Tierquälerei

Tierquäler verletzen zwei Pferde – Peta setzt Belohnung aus

Lison Vidal (19) und ihr Wallach Roskillys auf einer Pferdeweide in Weeze.

Lison Vidal (19) und ihr Wallach Roskillys auf einer Pferdeweide in Weeze.

Foto: Facebook Lison Vidal

Weeze/Neukirchen-Vluyn.  In Weeze und Neukirchen-Vluyn am Niederrhein haben unbekannte Täter zwei Pferde schwer verletzt. Besteht zwischen den Angriffen ein Zusammenhang?

Nach zwei Angriffen auf Pferde im Kreis Kleve und Wesel sind die Pferdebesitzer am Niederrhein besorgt. Treibt dort wieder ein "Pferderipper" sein Unwesen? Nachdem am vergangenen Wochenende ein Rennpferd auf einem Reiterhof in Weeze mit einem scharfen Gegenstand schwer am Hals verletzt wurde, hat sich die Tierrechtsorganisation Peta eingeschaltet. Für Hinweise zur blutigen Tat haben die Tierschützer eine Belohnung von 1000 Euro ausgesetzt. Jetzt wurde auch noch ein weiterer Fall in Neukirchen-Vluyn bekannt.

Der Anblick, der sich Lison Vidal (19) bot, war schrecklich: Ihr Wallach „Roskilly“ stand Sonntagmorgen stark blutend auf einer Pferdeweide in Weeze. Jemand hatte dem ehemaligen Rennpferd offensichtlich die Kehle aufgeschlitzt.

Lison Vidal rief sofort die Polizei und einen Tierarzt, der die drei Zentimeter tiefe und zwölf Zentimeter breite Wunde nähen musste. "Es war reines Glück, dass die Arterie um wenige Millimeter verfehlt wurde", sagt die 19-Jährige. Sie ist sicher: "Jemand hat versucht, unser Pferd umzubringen."

Peta fordert behördliches Register für Attacken auf Vierbeiner

Mittlerweile hat die Kriminalpolizei Goch die Ermittlungen in dem Fall übernommen. Dass die Attacke auf den Wallach in Weeze schnell aufgeklärt wird, will auch die Tierrechtsorganisation Peta: Sie hat deshalb eine Belohnung von 1000 Euro für Hinweise, die den Täter überführen, ausgesetzt. „Aktuell häufen sich Übergriffe auf Pferde wieder“, sagt Judith Pein von der Tierrechtsorganisation. „Peta fordert daher ein bundesweites behördliches Register, in dem Anschläge auf diese Vierbeiner und bereits überführte Tierquäler erfasst werden."
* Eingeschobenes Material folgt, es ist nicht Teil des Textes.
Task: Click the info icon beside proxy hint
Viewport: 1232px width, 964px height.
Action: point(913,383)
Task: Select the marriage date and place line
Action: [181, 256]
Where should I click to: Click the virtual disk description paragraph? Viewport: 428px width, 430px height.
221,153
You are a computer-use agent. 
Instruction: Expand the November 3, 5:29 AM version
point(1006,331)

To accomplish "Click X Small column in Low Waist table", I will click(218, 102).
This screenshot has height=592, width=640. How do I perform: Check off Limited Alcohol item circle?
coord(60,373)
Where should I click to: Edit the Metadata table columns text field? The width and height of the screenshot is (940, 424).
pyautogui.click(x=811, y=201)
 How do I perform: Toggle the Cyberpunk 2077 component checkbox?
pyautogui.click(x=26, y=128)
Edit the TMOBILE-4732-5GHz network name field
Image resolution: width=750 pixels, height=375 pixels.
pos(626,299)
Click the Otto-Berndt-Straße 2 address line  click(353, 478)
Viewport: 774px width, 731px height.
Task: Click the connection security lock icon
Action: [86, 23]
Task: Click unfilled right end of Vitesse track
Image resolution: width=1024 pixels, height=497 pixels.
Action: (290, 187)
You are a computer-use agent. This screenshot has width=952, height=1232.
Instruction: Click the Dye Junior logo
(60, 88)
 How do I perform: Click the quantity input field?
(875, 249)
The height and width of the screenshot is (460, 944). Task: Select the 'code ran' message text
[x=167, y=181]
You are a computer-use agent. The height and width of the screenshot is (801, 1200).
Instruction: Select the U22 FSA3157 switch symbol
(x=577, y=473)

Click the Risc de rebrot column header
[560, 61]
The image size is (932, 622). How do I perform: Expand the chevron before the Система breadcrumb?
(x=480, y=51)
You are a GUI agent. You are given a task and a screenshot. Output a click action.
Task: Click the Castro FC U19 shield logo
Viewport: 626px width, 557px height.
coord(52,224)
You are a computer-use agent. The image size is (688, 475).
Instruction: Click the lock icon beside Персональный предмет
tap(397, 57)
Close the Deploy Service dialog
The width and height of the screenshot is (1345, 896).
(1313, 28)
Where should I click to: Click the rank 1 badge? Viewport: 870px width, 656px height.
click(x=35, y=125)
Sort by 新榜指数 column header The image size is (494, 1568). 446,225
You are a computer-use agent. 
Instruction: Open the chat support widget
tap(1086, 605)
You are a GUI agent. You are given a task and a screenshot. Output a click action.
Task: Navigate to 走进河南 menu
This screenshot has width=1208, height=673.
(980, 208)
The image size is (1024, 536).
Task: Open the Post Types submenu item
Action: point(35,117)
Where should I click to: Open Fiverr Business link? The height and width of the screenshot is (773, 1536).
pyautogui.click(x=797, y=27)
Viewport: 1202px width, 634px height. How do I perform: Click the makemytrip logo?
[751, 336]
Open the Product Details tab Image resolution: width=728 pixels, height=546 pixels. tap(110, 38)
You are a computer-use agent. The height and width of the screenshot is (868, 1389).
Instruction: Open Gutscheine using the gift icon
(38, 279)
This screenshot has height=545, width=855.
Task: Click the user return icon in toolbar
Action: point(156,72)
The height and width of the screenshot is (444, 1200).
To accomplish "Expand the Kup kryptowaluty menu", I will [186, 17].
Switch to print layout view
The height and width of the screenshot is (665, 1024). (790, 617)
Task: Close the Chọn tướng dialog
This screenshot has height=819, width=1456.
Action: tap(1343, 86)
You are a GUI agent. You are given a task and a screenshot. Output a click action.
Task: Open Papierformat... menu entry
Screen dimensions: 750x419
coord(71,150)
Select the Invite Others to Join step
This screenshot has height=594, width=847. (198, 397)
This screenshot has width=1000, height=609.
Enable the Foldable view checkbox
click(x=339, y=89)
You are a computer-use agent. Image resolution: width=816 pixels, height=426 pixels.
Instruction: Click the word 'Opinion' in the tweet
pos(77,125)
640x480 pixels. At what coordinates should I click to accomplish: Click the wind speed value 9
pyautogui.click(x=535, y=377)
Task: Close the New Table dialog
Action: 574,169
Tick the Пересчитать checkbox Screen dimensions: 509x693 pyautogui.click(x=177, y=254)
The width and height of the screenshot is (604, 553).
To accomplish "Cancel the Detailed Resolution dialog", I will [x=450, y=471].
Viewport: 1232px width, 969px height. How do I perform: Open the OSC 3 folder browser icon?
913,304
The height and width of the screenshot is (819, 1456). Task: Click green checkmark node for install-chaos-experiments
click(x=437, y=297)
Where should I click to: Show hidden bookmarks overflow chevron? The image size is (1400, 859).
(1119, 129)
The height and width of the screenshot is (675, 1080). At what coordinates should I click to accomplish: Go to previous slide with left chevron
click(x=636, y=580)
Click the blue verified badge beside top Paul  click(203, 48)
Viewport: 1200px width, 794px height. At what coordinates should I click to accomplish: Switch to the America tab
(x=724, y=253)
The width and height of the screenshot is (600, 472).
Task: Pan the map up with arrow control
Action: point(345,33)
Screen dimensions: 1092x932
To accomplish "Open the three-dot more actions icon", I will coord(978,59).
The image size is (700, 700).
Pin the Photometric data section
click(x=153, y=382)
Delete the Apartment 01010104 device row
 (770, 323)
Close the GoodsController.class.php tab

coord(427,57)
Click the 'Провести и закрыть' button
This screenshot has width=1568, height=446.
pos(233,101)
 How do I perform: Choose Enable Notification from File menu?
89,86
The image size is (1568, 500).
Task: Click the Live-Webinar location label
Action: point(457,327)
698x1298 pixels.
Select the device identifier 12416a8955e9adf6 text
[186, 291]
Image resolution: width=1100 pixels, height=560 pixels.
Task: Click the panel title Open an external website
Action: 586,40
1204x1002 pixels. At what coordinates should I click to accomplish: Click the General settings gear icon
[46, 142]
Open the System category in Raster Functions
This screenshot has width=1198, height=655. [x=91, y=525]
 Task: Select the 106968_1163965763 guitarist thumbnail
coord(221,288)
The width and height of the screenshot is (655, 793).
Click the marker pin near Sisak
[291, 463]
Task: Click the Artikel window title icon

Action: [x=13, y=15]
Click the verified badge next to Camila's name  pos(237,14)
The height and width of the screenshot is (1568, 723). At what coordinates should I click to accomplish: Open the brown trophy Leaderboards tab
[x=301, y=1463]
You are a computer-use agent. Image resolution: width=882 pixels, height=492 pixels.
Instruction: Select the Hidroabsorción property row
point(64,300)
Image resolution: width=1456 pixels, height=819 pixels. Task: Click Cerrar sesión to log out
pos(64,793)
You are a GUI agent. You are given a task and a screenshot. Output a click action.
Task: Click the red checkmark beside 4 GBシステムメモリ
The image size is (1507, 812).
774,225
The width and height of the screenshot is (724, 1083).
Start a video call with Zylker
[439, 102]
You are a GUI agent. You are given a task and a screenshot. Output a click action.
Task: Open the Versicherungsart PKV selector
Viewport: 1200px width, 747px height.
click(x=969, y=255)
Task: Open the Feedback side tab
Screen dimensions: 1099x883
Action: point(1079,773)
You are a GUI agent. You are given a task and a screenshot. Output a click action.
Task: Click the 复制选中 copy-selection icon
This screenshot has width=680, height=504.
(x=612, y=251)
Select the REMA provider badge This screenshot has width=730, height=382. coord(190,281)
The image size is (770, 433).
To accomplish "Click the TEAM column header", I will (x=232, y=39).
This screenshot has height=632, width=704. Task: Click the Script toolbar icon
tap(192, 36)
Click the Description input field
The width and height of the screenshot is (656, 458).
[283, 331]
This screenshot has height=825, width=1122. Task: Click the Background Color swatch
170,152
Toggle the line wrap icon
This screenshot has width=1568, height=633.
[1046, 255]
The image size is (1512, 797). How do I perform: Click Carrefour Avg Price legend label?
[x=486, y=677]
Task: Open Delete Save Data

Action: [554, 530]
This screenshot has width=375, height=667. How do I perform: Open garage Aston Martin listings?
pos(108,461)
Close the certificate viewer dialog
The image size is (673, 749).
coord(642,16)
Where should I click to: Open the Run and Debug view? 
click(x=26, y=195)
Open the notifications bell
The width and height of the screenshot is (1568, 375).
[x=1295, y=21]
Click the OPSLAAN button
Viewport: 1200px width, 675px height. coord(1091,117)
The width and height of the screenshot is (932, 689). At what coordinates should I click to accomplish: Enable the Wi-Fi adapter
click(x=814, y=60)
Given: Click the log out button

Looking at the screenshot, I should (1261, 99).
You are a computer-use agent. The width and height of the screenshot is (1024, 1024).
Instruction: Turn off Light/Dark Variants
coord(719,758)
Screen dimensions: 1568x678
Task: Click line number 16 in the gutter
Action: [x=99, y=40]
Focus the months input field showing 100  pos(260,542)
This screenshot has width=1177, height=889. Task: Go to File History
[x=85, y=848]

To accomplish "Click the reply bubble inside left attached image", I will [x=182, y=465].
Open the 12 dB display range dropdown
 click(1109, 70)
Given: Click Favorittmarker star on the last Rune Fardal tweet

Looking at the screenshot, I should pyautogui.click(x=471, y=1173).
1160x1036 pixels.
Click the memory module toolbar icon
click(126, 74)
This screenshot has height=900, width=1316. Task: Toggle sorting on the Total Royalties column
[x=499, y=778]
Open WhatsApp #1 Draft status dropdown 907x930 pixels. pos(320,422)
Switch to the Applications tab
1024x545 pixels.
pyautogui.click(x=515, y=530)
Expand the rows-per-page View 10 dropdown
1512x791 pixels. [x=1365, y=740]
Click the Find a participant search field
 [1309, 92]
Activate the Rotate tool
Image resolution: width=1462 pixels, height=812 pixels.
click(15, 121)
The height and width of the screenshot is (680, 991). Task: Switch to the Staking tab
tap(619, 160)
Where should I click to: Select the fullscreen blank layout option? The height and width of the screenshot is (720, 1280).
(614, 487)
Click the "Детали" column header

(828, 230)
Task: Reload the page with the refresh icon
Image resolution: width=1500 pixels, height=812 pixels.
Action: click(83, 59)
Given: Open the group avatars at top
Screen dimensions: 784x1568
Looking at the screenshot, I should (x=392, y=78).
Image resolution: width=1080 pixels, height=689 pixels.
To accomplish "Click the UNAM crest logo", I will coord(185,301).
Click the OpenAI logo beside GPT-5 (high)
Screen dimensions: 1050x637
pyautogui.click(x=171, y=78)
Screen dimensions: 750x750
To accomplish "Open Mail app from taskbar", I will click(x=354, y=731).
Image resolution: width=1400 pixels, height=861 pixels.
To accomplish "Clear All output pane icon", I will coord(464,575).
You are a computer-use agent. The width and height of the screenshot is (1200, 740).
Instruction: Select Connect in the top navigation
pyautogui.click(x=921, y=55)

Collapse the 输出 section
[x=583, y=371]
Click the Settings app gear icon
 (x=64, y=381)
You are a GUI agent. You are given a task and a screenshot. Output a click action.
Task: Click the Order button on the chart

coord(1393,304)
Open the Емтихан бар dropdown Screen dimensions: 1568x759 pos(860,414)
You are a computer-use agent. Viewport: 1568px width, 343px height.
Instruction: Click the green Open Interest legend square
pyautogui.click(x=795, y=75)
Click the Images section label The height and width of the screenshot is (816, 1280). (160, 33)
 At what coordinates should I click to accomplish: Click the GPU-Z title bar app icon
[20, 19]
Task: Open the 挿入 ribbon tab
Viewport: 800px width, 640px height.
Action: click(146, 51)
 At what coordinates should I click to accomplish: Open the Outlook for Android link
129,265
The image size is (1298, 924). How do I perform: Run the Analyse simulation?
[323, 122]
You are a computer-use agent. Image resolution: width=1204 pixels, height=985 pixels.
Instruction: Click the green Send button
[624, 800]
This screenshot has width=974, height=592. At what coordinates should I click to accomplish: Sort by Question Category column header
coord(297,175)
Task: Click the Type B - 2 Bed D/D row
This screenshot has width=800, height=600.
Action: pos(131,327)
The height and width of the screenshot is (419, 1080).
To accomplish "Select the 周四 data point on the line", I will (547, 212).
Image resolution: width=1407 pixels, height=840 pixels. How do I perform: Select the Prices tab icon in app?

Offenbar sexuell motivierter Angriff auf Pferd in Neukirchen-Vluyn

Nur einen Tag nach der Bekanntmachung von Peta wurde der nächste Fall einer blutigen Tat auf ein Pferd bekannt: Eine Araberstute ist in einer Pferdepension in Neukirchen-Vluyn Opfer einer offenbar sexuell motivierten Attacke geworden.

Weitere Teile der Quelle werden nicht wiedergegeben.